In the previous chapter, we followed a prepared example without going into the details of how the input files were prepared and how the mesh parameters were chosen. Now, we’re ready to build a complete calculation and learn about how the geometry of the mesh affects the accuracy of the solution. The best approach to make comparisons is to model a system that has an analytic solution. A good choice is a set of coaxial cylindrers with an applied voltage which have spatial variations of potential and electric field.

 

There are two ways to model coaxial cylinders with a 2D code (Fig. 14). The first is to use cylindrical coordinates z-r and to model the infinite length in z with Neumann conditions1 at the upper and lower z boundaries.
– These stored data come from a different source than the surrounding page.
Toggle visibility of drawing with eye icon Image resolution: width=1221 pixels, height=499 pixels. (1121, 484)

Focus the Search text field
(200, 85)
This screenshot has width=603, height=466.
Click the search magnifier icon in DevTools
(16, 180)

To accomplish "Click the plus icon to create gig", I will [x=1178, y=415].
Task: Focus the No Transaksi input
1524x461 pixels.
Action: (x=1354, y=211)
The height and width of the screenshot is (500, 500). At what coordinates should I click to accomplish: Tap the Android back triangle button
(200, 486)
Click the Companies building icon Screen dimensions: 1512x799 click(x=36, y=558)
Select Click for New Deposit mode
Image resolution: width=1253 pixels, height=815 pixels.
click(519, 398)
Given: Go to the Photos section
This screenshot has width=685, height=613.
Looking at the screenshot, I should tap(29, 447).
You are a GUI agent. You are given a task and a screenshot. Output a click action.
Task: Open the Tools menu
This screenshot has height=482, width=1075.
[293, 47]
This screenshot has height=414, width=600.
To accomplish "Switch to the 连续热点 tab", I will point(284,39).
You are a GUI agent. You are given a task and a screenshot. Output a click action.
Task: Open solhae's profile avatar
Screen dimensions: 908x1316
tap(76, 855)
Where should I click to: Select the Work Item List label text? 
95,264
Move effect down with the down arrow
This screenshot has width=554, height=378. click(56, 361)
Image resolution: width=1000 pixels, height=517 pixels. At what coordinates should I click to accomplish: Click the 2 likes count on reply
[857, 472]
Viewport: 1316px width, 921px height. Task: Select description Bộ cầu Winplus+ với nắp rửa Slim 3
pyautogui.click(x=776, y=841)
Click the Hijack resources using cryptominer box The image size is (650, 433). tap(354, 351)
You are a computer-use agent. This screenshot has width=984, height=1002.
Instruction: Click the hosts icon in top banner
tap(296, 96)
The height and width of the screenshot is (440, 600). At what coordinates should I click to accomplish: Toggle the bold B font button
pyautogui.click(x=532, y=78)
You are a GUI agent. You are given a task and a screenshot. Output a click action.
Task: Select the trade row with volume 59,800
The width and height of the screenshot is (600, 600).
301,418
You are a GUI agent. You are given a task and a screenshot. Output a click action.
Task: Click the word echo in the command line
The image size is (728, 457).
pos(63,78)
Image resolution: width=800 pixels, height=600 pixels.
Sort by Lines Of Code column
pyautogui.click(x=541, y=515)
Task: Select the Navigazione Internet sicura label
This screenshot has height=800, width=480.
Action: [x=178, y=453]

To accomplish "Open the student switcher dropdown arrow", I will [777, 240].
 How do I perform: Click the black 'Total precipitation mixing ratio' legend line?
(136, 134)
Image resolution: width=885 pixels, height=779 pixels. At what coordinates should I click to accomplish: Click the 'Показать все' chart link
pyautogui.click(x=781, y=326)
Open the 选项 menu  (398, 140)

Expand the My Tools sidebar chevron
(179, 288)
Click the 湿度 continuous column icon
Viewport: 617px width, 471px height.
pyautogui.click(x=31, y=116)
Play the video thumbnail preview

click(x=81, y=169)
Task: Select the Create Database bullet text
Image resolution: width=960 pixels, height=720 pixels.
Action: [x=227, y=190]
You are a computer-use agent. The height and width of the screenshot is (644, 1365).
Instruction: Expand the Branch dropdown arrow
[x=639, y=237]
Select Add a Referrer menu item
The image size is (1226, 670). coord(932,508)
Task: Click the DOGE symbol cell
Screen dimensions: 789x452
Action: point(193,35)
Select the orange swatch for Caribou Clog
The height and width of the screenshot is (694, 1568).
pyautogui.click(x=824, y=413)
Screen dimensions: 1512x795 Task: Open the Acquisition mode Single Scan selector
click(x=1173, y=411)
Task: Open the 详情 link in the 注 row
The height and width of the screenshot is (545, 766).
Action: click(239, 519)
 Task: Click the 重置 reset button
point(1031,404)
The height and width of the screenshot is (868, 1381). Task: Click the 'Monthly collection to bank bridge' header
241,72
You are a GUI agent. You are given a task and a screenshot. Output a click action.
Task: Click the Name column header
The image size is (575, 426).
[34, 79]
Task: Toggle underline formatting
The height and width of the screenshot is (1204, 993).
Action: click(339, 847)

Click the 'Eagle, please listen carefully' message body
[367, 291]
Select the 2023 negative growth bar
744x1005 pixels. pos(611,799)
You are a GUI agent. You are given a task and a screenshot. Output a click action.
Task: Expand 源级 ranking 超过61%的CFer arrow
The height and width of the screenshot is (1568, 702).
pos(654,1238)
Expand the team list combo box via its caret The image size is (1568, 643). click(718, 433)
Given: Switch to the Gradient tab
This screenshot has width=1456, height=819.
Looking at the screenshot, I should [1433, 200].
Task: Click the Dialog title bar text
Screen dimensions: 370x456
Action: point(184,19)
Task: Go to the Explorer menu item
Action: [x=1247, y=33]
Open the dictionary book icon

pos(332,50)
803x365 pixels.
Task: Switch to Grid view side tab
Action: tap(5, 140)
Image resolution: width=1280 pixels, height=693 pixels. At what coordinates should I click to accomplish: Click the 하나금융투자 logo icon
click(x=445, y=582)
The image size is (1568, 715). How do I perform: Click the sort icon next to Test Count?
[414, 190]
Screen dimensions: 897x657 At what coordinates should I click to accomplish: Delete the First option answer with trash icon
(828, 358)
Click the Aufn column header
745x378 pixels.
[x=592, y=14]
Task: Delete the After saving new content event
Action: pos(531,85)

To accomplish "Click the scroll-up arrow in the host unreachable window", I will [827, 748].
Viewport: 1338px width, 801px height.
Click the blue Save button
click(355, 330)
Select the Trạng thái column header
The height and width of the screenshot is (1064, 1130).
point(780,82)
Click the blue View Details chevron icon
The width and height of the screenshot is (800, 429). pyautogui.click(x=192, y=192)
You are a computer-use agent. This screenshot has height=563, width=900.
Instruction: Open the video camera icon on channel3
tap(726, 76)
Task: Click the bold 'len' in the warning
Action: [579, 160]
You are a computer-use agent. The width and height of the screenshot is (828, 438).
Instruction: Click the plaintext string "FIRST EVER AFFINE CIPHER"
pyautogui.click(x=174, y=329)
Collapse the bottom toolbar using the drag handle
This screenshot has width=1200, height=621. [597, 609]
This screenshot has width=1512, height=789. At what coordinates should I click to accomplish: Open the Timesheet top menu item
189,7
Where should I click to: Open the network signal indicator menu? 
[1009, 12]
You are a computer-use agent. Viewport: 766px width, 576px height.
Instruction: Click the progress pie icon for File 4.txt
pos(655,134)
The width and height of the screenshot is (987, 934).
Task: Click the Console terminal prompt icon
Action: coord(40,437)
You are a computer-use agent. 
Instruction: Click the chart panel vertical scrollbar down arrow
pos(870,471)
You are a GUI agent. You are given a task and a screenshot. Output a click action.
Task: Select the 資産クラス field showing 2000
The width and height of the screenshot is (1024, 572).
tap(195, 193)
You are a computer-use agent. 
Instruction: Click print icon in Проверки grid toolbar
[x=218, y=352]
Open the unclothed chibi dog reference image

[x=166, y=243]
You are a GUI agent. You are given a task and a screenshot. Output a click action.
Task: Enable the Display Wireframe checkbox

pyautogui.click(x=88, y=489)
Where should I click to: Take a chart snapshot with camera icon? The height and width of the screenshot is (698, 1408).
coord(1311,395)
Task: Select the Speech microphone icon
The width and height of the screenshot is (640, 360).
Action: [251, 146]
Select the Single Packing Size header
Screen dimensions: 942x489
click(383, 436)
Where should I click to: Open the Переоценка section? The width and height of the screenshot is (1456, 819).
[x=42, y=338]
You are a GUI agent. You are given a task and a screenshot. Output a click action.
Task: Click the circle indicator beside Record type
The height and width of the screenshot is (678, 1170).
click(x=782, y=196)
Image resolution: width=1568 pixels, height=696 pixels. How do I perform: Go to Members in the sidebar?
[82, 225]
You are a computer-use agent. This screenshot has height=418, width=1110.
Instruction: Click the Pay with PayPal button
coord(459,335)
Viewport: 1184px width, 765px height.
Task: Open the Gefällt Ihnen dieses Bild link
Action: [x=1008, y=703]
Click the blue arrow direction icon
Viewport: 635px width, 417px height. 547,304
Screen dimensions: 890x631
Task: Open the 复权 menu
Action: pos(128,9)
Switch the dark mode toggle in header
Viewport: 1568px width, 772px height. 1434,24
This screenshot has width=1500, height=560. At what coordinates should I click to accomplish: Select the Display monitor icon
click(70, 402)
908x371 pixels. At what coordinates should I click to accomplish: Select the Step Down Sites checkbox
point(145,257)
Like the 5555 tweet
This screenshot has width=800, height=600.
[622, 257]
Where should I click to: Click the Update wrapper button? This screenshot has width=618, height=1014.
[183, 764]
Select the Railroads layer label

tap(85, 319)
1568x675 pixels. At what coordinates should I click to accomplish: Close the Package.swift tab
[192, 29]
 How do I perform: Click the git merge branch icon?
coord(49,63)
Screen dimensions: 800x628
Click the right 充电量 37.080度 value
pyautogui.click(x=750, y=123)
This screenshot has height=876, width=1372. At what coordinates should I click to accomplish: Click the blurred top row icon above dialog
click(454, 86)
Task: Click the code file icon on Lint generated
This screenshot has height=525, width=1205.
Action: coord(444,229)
This approach, where the electrode boundaries are simply straight lines, would not exercise the conformal mesh capability. Instead, we will use planar coordinates (Fig. 14, lower) where the cross section is in the x-y plane and the system extends infinitely in z (out of the page). For specific parameters, take ri = 5.0 cm, ro = 15.0 cm and Vi = 100.0 V. The space between the cylinders is filled with polyethylene (ǫr = 2.7) and the outer electrode is grounded. Using formulas available in introductory electromagnetism texts,

 

1The Neumann condition specifies that the parallel component of electric field, Ez, is zero at the boundaries.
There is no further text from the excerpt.